Впечатление было совершенно иное, когда он заговорил (через несколько часов) от себя, на любимые свои личные темы, подкрепляя свои тезисы или, вернее, свои догадки ссылками на народ, на его мнения, на ‘виденное и слышанное’. Это было великолепно! Все было полно красок и ума!
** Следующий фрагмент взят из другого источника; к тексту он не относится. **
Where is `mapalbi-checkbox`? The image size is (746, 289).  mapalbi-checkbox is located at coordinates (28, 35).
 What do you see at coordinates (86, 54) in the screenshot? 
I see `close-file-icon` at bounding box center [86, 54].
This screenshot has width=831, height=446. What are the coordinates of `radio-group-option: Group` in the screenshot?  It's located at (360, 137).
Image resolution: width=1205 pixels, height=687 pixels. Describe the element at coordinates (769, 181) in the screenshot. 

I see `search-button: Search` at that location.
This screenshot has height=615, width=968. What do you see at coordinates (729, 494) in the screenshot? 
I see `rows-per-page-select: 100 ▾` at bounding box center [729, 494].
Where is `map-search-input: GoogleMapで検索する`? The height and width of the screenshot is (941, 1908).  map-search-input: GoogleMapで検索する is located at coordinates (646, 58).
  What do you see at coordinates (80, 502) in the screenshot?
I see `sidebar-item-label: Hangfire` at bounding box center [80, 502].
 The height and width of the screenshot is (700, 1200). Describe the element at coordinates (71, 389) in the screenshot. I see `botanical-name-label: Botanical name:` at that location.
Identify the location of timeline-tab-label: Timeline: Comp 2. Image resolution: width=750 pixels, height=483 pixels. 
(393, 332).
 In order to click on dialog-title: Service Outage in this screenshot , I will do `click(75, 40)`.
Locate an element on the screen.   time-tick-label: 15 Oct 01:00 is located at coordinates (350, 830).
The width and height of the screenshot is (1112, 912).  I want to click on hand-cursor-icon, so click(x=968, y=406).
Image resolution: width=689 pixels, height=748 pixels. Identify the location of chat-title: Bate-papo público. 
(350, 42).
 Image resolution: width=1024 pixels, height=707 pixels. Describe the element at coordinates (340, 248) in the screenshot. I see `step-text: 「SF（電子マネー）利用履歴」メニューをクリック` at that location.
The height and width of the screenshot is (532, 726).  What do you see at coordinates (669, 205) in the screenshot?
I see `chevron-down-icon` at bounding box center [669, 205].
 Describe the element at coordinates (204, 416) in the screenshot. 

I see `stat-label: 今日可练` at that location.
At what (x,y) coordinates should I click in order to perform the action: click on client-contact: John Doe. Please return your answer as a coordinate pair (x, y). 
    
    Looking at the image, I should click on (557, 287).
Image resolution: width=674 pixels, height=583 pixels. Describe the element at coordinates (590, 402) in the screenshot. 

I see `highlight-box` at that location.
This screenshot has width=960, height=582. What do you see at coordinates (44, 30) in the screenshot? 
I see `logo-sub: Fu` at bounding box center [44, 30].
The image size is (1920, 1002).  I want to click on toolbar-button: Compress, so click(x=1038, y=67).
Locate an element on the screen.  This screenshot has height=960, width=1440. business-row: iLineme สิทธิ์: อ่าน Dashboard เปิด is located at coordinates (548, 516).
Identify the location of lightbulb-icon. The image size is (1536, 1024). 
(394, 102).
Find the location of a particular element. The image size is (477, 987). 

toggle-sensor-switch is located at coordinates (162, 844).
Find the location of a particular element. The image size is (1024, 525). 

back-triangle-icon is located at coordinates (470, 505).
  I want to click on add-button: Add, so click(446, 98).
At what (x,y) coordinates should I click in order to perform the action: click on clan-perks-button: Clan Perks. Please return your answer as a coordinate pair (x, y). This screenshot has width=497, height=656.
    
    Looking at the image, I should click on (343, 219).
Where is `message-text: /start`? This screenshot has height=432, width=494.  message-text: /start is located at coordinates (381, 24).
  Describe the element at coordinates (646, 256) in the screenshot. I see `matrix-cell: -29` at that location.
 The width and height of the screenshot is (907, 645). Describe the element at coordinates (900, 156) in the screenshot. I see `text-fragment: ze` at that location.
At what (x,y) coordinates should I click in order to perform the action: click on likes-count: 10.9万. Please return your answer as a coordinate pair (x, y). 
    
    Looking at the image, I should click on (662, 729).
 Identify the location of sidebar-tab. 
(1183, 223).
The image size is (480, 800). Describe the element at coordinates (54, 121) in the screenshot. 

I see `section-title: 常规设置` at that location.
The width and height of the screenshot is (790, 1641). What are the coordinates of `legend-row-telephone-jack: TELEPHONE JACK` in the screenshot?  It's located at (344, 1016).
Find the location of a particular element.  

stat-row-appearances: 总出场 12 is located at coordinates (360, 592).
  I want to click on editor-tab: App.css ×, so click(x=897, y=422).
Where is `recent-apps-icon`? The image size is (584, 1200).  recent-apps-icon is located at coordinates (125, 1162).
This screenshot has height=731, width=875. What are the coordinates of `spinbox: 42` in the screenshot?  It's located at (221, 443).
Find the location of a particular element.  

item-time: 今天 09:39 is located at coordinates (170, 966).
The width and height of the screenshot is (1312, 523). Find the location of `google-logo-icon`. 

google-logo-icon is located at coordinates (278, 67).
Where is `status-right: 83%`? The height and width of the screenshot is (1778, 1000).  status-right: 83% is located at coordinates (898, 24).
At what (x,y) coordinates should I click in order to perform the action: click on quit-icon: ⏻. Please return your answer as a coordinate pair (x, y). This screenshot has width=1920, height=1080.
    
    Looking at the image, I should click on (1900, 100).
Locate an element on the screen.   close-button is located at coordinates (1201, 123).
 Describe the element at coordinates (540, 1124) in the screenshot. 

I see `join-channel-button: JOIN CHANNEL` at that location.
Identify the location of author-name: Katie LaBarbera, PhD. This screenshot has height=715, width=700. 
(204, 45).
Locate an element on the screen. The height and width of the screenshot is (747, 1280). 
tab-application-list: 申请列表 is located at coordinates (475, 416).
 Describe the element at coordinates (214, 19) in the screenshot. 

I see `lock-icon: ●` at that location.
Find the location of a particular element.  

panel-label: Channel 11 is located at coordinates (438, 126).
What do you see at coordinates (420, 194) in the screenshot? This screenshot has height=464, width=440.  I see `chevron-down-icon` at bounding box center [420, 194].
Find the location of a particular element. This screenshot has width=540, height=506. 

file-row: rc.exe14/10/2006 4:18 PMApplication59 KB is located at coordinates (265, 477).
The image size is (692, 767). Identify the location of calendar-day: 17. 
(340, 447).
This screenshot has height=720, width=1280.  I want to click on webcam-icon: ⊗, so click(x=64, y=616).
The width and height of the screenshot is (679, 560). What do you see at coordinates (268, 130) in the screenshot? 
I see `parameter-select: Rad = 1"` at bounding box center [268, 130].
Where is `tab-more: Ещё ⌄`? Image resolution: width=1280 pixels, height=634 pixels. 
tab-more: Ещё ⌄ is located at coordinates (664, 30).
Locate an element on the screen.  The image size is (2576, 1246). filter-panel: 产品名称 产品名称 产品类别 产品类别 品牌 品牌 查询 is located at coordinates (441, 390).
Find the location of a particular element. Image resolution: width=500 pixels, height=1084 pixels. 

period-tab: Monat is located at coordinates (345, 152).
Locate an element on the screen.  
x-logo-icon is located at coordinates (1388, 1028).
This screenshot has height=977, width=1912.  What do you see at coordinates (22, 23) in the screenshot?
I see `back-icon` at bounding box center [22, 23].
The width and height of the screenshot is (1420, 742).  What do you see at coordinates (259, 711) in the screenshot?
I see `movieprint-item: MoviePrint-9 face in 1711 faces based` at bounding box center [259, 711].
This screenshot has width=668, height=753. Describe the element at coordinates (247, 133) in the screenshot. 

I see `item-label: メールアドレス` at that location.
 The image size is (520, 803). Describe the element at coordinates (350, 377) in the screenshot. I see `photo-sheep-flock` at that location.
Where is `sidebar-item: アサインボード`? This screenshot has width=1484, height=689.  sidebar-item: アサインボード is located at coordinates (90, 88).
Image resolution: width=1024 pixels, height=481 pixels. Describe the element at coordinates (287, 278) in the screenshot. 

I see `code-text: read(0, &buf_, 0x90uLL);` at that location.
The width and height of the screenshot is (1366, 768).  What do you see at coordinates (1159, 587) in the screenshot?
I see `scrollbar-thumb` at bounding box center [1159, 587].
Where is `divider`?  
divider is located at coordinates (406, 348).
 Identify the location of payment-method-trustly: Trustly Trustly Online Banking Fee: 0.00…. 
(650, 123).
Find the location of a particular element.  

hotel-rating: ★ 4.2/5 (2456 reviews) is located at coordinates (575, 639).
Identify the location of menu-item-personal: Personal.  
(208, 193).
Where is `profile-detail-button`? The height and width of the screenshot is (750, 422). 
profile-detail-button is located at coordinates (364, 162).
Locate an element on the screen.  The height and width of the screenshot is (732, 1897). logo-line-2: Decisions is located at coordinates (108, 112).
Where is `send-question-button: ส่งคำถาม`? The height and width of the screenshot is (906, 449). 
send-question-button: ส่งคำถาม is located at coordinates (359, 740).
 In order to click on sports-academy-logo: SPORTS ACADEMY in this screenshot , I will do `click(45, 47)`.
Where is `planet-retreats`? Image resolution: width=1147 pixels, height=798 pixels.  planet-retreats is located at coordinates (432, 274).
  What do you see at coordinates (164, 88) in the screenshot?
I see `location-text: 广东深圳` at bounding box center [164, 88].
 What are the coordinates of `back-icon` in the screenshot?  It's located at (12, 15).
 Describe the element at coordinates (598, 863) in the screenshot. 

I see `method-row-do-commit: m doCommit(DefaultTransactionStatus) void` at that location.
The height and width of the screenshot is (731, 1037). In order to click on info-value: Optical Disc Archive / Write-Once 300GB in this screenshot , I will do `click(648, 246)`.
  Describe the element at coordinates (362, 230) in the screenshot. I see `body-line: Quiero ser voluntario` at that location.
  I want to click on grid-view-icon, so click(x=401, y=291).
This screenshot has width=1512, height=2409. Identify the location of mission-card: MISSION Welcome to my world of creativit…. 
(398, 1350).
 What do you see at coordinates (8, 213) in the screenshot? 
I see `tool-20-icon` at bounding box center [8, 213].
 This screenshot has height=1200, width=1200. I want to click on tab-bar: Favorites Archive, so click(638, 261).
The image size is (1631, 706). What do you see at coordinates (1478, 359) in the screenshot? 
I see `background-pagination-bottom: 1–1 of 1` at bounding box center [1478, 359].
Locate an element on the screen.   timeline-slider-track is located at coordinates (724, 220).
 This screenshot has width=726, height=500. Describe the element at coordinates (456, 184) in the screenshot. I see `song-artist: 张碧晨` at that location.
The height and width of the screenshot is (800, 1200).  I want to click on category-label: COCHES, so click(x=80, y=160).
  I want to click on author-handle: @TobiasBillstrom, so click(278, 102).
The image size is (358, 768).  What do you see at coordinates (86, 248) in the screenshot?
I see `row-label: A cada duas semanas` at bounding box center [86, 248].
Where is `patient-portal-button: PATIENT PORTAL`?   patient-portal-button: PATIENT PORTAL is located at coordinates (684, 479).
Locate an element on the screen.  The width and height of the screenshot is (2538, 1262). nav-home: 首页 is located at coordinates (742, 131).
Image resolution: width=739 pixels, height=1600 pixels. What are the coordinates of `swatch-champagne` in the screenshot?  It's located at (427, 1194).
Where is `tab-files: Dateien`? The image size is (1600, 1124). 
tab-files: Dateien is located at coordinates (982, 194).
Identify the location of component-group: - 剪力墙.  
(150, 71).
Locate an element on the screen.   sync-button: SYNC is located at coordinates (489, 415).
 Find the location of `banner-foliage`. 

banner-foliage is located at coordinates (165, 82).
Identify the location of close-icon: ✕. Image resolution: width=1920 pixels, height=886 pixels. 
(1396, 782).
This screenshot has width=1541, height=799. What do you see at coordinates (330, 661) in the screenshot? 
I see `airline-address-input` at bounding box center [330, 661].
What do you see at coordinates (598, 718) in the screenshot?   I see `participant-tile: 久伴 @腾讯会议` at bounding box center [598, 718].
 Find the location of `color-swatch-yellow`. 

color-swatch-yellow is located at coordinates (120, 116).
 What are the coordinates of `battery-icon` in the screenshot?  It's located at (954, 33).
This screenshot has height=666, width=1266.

Еще воспоминание: в 1894 году Страхов сделал на свой счет издание (2-е) моей книги ‘Легенда о великом инквизиторе Ф.М. Достоевского’. В начале же этой книги говорилось много о Гоголе и послегоголевской литературе, именно о Достоевском и Толстом. Говорилось, что они противодействовали отрицательному гению Гоголя, и вместе указывалось, что в разрез со своим временем, оба эти писателя устремили внимание на мир человеческой души, всего надеясь от души, от работы над душою, вопреки чаяниям общества 80-х годов, всего надеявшихся от ‘общественных учреждений’ (конституция, парламентаризм). Книга была издана к весне, а летом Страхов по обычаю проводил несколько недель в Ясной Поляне. Толстого он чрезвычайно любил и придавал величайшее значение нравственной и религиозной тревоге, какую он поднял.
Как-то он мне и сказал, — много позднее, — что он взял на это лето с собою и изданную им мою книгу. ‘И мы там читали вместе’ (должно быть, за общим столом).
— Что же Толстой? — с понятным интересом спросил я.
Чуть-чуть Страхов помолчал и сказал, сделав движение рукой (как ‘махнул’).
— Он не понимал. Я изумился.
— Он ничего не понял. Не понял самой речи… Ваших слов и никакой мысли.
Что это такое? Почему?
Сложности мысли там никакой не было, ‘философии’ — никакой. Но мы все ‘грешные’, пишем после Гоголя не старой пушкинской прозой, этой ясной и простой прозой, без множества придаточных предложений, а гоголевской прозой, запутанной в отношении синтаксиса, но более психологически-сложной, выразительной и яркой, — более ‘язвенной’, с ‘грешком’. Язык Пушкина — язык ангелов, язык Гоголя — язык демонов. Что делать.
Грешный человек, тяжело грешный — просто ничего не сумел бы написать ‘прозой Пушкина’. Сколько над этим ни ‘ахай’, ничего с этим не поделаешь. Вот этой ‘грешной’ гоголевской прозы, с ее загибами и подавленным пламенем, по-видимому, совсем не понимал и даже не воспринимал Толстой. Нельзя ведь не заметить, что и все его ‘еретичество’ есть совершенно безгрешное. ‘Давайте только любить ближнего’: это язык ангелов. Но как только посложнее проза и посложнее мысль, построение, — он отходил в сторону. Или, пытаясь вникнуть, — писал то, что писал в своих богословских трактатах.
Впервые опубликовано: Новое Время. 1910. 17 дек. No 12489.